Lee Corbin writes:

[quoting Stathis]
> It may also reassure you that in the worst possible case - the patient is > actually awake, but paralysed - the pain experienced is nowhere near what
> you would imagine a fully awake person with no drugs on board would
> experience. I once met a young girl, about 10, who had apparently been awake > during the first part of a cardiac operation, when her chest was being cut > open with an electric saw. What does it feel like when your chest is being > cut open with an electric saw? It is "an itchy, scratchy sort of feeling."
> Thank God for fentanyl!


Thanks for the clinical explanations.

The "physiological stress" you mention above: it happens when
grave surgery is inflicted on tissue? Is it the body's violent
reaction to take emergency action in some way when it senses
something really bad is happening?  How does fentanyl (in this
case) work?  By locally suppressing the body's reaction, or

Fentanyl is an artificial opioid type analgesic, like morphine or heroin, differing mainly in that it has a relatively short half-life in the body.

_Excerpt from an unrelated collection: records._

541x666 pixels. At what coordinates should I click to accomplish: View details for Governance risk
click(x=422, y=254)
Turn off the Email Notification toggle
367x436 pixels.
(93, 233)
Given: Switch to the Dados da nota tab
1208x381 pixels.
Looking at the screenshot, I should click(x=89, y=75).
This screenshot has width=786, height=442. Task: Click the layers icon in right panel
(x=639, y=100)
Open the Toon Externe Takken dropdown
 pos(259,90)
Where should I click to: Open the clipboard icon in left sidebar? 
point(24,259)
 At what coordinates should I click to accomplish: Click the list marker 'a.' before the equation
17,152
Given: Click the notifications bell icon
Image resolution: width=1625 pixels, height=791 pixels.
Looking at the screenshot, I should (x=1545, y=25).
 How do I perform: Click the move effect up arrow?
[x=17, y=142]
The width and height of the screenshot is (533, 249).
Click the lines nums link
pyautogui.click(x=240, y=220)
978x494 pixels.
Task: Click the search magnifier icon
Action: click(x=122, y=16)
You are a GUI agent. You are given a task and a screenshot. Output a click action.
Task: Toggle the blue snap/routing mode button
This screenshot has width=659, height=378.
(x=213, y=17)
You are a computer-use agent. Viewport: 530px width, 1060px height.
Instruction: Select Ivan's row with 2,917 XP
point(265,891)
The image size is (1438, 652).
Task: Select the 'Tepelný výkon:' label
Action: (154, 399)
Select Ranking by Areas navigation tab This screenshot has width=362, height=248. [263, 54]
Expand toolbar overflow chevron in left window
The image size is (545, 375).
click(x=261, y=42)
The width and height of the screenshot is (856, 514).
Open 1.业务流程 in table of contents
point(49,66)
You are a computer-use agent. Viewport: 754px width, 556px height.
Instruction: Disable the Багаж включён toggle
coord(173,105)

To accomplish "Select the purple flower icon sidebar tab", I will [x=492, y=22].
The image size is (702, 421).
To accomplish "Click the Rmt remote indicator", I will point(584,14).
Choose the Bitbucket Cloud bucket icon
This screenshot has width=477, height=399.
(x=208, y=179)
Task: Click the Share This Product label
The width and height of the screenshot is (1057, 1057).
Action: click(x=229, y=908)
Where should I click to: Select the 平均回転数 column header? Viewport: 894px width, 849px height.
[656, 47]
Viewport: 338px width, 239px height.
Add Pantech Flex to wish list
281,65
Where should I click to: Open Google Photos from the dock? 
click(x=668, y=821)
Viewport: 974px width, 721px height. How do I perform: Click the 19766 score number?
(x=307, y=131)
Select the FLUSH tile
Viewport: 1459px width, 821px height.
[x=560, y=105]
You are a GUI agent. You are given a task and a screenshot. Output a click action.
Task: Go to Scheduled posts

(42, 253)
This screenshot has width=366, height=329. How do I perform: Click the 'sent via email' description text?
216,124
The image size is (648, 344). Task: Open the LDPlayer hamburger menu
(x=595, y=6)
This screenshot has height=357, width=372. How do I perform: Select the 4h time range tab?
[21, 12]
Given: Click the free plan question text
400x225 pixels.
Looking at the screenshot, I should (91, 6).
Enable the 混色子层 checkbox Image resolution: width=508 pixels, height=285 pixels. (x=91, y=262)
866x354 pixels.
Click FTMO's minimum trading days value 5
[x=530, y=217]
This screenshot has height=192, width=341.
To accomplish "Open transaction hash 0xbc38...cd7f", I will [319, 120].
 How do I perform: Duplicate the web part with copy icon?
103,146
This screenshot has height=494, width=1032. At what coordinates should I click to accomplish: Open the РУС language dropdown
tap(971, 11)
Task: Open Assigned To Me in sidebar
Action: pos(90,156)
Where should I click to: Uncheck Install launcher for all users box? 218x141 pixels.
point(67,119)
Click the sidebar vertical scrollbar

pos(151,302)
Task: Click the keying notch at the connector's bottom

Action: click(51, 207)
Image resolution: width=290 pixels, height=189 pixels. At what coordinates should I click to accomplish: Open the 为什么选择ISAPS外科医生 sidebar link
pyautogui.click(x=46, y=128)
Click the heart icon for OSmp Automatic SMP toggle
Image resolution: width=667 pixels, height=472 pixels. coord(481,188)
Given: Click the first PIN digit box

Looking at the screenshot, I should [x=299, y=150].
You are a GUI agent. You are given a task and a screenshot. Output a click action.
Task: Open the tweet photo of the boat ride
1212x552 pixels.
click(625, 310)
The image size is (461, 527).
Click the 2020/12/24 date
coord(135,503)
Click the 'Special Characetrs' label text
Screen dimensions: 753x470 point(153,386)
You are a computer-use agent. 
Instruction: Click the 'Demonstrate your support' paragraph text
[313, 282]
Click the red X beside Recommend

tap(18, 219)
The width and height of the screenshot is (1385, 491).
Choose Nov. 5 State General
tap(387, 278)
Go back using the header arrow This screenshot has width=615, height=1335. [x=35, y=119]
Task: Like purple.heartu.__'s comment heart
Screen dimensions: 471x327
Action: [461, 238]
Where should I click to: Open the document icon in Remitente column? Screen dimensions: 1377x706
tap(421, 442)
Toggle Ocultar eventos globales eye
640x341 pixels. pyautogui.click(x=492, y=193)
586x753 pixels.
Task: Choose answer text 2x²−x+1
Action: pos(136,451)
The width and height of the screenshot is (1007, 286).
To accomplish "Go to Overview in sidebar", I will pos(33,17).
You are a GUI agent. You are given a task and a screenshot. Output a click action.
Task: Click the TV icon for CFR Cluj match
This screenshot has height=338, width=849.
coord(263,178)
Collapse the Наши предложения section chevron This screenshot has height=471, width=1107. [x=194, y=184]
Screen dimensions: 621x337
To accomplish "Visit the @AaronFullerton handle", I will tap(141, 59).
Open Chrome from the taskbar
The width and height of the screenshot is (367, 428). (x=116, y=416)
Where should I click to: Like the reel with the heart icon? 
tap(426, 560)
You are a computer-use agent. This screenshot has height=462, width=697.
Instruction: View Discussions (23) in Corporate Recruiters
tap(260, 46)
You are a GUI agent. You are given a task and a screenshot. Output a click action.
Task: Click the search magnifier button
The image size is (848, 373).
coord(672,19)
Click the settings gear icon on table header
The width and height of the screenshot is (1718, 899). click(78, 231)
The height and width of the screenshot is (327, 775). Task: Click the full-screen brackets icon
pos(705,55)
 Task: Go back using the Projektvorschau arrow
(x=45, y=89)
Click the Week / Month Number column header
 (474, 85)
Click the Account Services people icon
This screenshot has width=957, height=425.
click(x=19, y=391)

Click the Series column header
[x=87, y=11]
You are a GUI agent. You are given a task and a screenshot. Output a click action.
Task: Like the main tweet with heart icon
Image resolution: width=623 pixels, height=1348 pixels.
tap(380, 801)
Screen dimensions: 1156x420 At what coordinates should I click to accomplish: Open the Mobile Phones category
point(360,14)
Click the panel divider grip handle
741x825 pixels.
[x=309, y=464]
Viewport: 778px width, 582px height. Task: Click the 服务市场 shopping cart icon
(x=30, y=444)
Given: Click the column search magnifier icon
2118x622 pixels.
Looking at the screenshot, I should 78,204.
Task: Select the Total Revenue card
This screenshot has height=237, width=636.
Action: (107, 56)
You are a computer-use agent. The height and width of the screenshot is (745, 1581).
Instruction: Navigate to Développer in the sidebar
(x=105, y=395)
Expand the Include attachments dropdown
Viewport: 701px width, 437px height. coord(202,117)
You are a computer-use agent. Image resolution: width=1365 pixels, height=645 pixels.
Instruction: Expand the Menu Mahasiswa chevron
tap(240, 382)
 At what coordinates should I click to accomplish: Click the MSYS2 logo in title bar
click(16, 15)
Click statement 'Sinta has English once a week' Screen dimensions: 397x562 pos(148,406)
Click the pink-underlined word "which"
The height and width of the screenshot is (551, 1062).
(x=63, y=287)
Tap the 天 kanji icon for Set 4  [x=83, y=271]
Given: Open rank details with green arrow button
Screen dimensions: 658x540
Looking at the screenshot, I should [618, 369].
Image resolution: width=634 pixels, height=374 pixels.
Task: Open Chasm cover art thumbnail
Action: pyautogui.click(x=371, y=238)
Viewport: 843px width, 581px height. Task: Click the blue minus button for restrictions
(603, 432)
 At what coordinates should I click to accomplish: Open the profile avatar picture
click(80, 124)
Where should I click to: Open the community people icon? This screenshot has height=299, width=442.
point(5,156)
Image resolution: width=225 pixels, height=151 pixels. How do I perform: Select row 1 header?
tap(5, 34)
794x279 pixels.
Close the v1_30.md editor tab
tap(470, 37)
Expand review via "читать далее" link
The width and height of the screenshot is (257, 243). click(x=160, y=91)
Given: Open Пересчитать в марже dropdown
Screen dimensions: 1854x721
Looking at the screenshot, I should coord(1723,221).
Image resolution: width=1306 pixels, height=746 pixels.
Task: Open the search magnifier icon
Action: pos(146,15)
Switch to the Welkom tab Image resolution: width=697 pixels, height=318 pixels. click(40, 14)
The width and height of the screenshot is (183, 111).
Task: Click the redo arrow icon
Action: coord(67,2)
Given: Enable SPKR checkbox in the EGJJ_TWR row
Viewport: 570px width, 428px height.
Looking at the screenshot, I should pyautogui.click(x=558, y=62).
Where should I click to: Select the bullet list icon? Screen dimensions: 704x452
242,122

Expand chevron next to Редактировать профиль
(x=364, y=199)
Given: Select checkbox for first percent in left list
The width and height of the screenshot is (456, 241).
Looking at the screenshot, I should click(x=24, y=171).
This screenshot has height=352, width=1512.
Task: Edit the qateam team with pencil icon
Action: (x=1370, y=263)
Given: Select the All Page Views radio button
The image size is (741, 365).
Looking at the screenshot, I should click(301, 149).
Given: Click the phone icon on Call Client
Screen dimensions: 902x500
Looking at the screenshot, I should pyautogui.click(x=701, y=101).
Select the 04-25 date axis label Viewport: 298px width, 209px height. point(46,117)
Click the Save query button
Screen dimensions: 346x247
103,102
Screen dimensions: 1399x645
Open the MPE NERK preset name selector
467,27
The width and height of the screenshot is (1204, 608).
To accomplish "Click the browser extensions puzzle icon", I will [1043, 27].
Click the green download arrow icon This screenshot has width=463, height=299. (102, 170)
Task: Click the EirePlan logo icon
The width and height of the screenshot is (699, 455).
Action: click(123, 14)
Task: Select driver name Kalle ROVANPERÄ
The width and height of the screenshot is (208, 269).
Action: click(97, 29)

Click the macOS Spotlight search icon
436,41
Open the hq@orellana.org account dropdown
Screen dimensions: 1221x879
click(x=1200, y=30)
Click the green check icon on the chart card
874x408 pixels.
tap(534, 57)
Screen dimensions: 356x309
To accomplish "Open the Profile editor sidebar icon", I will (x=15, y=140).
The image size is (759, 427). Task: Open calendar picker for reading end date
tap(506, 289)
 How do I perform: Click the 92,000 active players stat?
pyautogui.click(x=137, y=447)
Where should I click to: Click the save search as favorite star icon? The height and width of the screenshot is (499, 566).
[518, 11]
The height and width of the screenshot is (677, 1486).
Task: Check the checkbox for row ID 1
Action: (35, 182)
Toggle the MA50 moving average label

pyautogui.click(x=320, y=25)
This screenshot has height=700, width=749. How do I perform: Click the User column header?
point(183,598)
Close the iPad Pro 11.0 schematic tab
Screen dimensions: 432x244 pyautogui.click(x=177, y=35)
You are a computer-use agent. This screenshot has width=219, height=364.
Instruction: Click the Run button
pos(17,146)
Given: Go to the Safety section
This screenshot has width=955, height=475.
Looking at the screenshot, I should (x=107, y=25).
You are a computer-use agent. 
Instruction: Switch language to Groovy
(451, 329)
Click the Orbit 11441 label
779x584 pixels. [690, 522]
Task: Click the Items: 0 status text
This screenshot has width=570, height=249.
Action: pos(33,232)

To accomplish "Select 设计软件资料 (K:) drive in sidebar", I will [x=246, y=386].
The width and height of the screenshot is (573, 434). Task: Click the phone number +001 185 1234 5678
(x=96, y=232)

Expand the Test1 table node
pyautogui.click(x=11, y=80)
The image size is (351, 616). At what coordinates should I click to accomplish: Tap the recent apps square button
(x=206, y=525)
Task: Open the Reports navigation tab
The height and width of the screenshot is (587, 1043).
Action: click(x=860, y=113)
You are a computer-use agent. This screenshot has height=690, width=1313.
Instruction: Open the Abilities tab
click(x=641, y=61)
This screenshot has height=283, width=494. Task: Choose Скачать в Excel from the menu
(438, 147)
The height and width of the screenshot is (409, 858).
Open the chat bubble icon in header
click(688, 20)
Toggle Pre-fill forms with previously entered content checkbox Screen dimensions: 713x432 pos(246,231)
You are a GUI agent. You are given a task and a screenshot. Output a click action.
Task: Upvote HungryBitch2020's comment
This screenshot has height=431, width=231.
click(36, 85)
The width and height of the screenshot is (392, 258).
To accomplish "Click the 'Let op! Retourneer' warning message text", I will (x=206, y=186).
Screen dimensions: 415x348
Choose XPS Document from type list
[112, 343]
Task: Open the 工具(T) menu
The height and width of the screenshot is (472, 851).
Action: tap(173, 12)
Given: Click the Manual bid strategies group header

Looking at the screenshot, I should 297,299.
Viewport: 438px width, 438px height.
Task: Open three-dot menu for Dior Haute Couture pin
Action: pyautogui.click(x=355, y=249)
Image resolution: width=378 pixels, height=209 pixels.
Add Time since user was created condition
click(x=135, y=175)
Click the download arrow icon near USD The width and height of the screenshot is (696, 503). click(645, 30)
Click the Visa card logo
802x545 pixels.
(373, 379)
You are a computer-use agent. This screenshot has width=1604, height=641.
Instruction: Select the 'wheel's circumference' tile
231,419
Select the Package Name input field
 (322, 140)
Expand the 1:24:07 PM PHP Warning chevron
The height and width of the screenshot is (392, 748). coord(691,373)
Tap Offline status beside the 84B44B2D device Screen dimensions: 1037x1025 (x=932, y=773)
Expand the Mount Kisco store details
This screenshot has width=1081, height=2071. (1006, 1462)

Huge doses of fentanyl are used in cardiac surgery because it is a relatively benign drug which doesn't adversely affect the cardiovascular system like volatile anaesthetics, for example. (Heroin is also a very benign drug, which causes no long term ill effects even after decades of regular use, something most people don't know.) Opioids don't work locally, but rather on the central nervous system: the pain signals are generated and travel up the peripheral nerves as per usual (even in someone under a GA), but in the awake patient the unpleasantness of the pain is diminished ("I can still feel the pain, but it doesn't bother me"), along with the associated reflex release of adrenaline and other stress hormones; in the anaesthetised patient, it is just the release of stress hormones which is reduced.